Work required:
Recast the lines below, starting at the one containing "This screenshot has height=371, width=446." and ending at the one containing "will tap(861, 489).", as a Markdown table with the columns n and Line. Number each line in n, put its text in Line, and skip blank lines.

Information supplied:
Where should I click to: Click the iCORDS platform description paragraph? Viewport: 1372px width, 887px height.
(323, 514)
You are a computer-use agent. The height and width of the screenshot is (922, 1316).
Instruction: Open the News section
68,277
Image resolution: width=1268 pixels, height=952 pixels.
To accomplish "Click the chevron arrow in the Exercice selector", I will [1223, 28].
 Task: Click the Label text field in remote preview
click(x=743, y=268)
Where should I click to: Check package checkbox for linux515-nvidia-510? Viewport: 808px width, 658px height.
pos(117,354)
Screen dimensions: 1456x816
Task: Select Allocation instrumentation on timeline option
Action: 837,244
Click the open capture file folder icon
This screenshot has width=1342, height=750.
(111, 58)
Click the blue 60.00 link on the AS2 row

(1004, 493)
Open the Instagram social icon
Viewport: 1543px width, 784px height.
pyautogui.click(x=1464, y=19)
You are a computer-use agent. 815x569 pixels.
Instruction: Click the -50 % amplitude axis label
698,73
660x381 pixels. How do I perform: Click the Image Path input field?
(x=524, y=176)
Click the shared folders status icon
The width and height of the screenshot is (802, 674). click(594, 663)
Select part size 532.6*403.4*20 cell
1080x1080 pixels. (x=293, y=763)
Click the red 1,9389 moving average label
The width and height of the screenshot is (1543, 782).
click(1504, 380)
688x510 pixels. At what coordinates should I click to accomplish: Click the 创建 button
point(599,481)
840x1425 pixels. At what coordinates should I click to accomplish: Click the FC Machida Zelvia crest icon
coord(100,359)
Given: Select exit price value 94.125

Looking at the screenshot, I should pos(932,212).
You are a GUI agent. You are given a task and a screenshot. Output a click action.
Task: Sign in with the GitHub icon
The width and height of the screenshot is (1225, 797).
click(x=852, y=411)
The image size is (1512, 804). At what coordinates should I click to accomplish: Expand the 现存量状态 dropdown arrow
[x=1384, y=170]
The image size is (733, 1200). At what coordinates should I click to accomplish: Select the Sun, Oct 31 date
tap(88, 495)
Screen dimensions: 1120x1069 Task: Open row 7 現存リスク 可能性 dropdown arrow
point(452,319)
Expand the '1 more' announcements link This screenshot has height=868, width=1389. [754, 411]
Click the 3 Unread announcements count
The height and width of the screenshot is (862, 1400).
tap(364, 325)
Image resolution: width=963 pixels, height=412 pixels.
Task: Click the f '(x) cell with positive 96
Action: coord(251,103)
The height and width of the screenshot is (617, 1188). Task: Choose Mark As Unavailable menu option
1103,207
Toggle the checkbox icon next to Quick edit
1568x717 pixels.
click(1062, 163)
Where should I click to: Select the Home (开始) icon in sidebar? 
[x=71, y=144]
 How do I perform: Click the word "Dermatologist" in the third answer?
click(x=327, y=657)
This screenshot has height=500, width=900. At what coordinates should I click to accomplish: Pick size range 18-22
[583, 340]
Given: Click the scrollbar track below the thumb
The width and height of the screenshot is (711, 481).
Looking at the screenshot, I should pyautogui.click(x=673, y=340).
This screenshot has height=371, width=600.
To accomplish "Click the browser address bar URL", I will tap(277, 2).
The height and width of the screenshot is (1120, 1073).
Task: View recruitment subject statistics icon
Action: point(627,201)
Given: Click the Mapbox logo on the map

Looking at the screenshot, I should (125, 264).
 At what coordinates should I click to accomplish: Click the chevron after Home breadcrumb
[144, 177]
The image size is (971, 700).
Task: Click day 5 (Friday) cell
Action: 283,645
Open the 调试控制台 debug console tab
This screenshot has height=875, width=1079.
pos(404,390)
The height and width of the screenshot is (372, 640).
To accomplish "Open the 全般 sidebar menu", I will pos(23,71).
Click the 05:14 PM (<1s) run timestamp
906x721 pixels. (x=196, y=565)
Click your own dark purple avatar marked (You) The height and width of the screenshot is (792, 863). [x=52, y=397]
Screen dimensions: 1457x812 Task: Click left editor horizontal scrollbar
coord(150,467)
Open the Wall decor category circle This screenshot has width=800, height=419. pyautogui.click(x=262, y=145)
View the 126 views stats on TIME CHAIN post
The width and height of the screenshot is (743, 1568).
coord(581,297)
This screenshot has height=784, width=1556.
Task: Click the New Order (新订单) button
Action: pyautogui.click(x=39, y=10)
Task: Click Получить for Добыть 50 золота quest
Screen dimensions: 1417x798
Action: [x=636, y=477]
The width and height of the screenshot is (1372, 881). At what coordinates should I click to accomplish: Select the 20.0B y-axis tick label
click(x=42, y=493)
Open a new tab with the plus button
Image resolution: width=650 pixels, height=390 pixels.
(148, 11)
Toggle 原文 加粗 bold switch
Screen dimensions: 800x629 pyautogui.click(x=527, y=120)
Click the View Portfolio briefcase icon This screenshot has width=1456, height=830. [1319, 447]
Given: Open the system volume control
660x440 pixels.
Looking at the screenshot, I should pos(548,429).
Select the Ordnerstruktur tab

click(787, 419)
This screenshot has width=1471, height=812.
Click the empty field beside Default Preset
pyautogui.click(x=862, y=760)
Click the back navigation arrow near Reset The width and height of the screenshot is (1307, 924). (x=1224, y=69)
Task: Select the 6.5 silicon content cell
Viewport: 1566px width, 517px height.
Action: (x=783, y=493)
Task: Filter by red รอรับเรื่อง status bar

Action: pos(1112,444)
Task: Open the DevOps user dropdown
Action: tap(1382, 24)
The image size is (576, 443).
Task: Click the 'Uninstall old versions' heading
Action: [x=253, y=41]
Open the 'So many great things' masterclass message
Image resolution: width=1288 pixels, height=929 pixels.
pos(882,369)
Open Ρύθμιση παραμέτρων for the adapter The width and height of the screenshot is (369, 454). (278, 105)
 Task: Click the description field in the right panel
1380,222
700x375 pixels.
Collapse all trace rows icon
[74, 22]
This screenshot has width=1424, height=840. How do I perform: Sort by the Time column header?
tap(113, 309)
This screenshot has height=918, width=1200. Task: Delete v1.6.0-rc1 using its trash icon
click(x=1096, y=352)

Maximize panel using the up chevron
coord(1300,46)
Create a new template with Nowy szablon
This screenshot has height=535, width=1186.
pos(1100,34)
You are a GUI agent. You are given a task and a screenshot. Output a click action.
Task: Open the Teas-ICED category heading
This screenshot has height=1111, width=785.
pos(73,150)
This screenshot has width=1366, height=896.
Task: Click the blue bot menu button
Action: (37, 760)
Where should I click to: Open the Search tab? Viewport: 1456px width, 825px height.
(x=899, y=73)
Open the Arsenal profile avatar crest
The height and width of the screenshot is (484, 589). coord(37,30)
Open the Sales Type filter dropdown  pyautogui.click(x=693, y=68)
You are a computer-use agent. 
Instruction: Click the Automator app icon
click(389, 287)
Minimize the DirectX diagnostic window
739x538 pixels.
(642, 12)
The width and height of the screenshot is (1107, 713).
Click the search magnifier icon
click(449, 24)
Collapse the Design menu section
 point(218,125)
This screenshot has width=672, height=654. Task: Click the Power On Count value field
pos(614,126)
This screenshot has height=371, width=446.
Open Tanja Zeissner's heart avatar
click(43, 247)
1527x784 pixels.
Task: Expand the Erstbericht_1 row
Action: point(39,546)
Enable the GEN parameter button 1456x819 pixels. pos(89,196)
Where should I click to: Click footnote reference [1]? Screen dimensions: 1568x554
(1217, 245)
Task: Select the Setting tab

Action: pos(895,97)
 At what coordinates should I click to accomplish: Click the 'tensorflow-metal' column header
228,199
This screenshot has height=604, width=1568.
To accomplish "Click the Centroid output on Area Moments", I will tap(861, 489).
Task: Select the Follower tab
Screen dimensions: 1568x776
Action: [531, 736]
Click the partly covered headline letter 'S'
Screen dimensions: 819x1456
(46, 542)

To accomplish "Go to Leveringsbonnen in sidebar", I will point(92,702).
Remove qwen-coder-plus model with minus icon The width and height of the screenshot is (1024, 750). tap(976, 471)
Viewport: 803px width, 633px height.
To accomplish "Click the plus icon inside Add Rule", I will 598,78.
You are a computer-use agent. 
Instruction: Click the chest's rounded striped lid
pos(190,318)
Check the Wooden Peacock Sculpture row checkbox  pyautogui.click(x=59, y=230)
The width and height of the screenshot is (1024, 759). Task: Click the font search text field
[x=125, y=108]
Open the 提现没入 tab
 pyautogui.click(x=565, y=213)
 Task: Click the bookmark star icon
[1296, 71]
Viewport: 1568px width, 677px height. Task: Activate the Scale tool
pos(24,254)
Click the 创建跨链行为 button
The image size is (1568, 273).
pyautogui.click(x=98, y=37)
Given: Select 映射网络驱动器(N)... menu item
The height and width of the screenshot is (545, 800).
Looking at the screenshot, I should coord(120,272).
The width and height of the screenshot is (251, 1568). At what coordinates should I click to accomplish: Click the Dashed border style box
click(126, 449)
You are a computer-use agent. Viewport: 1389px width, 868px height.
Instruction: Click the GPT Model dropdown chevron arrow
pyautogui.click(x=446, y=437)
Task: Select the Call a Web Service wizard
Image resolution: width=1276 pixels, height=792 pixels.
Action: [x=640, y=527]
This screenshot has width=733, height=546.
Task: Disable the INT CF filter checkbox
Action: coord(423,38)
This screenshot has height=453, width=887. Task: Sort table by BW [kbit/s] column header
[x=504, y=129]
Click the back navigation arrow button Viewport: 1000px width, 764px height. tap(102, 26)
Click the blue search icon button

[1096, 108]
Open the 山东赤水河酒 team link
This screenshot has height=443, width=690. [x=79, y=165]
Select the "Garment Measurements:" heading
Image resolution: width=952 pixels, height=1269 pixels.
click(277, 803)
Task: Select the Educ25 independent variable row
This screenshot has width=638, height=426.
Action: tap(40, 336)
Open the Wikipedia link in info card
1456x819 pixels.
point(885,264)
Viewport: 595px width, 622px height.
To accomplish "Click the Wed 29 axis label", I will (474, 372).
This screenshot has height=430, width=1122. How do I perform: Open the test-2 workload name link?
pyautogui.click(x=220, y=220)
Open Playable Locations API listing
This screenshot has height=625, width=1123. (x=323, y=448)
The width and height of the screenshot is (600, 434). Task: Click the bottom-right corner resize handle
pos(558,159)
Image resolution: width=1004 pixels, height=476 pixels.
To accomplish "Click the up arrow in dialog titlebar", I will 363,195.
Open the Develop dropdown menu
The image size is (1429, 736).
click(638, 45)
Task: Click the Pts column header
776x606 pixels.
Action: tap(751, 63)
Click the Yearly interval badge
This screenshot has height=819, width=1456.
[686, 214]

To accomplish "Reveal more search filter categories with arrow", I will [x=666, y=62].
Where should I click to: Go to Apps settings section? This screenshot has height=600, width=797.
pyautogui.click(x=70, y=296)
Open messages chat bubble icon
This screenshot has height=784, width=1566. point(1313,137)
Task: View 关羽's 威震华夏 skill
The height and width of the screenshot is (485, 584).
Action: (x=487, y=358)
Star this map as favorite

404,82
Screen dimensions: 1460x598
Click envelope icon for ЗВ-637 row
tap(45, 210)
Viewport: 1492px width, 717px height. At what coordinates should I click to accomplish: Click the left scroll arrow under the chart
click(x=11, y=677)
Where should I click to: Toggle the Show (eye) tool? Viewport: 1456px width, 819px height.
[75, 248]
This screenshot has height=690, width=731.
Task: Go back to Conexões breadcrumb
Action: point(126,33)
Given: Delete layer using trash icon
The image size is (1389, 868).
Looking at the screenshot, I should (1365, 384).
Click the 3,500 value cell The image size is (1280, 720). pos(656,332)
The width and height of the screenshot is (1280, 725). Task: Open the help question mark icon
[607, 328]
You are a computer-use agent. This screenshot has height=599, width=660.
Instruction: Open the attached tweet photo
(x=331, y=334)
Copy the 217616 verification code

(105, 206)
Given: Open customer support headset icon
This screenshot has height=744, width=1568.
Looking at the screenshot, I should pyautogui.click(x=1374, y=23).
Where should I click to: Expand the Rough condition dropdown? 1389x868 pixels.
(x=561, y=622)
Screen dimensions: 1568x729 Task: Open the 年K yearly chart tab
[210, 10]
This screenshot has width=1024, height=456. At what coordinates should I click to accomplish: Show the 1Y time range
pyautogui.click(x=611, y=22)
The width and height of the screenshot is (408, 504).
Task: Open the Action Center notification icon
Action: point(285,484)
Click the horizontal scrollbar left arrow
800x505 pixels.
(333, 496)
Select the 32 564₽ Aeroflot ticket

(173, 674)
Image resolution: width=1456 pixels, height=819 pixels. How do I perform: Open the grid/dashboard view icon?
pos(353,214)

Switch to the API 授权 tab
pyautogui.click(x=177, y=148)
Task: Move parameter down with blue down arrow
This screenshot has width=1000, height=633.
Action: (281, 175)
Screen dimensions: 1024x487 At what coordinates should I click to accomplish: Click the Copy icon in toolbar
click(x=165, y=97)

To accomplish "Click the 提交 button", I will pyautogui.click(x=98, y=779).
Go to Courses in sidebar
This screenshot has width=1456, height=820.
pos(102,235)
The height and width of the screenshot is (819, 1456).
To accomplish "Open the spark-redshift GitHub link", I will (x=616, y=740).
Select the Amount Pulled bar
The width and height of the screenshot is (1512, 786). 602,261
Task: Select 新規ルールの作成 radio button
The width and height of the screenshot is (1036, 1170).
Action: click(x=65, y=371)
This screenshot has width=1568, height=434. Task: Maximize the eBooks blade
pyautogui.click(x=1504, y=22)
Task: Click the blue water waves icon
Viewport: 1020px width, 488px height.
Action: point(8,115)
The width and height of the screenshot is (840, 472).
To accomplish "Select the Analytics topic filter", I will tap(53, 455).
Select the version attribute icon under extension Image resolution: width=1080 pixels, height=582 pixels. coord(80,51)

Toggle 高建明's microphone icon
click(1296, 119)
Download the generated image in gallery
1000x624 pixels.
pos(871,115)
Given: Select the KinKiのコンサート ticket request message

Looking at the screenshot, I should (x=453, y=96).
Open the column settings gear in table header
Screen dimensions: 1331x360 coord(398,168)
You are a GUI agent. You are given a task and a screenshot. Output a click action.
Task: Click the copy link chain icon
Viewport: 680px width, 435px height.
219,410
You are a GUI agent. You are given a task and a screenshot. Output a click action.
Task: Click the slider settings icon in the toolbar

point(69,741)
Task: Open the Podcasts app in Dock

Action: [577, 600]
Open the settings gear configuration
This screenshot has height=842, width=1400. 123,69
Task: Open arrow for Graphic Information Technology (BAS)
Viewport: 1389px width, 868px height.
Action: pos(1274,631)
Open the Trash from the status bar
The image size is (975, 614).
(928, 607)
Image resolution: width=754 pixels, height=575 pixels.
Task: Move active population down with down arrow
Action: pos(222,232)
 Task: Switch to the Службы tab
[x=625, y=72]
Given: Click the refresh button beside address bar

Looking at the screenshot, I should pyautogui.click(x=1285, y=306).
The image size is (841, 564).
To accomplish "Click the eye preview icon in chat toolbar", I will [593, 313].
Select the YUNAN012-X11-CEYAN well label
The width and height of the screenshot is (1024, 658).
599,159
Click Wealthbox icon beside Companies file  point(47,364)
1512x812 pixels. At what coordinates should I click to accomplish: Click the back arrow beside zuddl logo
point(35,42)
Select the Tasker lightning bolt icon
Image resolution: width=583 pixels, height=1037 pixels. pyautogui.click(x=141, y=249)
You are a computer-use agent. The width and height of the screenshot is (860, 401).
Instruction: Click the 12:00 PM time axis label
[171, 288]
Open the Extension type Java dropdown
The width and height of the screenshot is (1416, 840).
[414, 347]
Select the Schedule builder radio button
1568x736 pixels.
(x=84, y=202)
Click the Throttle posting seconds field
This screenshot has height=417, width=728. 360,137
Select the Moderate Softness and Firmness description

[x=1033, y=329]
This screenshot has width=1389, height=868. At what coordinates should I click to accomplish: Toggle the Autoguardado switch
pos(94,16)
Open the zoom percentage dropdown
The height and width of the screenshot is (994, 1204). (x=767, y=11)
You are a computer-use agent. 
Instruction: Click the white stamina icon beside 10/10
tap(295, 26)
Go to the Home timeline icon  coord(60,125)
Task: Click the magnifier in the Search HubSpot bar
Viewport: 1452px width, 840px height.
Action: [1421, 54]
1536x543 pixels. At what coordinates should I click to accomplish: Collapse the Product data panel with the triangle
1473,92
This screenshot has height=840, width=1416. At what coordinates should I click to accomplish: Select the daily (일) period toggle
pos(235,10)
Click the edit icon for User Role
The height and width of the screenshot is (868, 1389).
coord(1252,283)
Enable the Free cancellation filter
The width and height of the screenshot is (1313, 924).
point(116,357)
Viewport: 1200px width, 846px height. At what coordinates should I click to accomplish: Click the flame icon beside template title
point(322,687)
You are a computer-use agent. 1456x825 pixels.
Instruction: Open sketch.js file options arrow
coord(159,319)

Solution to this task:
| n | Line |
|---|---|
| 1 | This screenshot has height=371, width=446. |
| 2 | Open Tanja Zeissner's heart avatar |
| 3 | click(43, 247) |
| 4 | 1527x784 pixels. |
| 5 | Task: Expand the Erstbericht_1 row |
| 6 | Action: point(39,546) |
| 7 | Enable the GEN parameter button 1456x819 pixels. pos(89,196) |
| 8 | Where should I click to: Click footnote reference [1]? Screen dimensions: 1568x554 |
| 9 | (1217, 245) |
| 10 | Task: Select the Setting tab |
| 11 | Action: pos(895,97) |
| 12 |  At what coordinates should I click to accomplish: Click the 'tensorflow-metal' column header |
| 13 | 228,199 |
| 14 | This screenshot has height=604, width=1568. |
| 15 | To accomplish "Click the Centroid output on Area Moments", I will tap(861, 489). |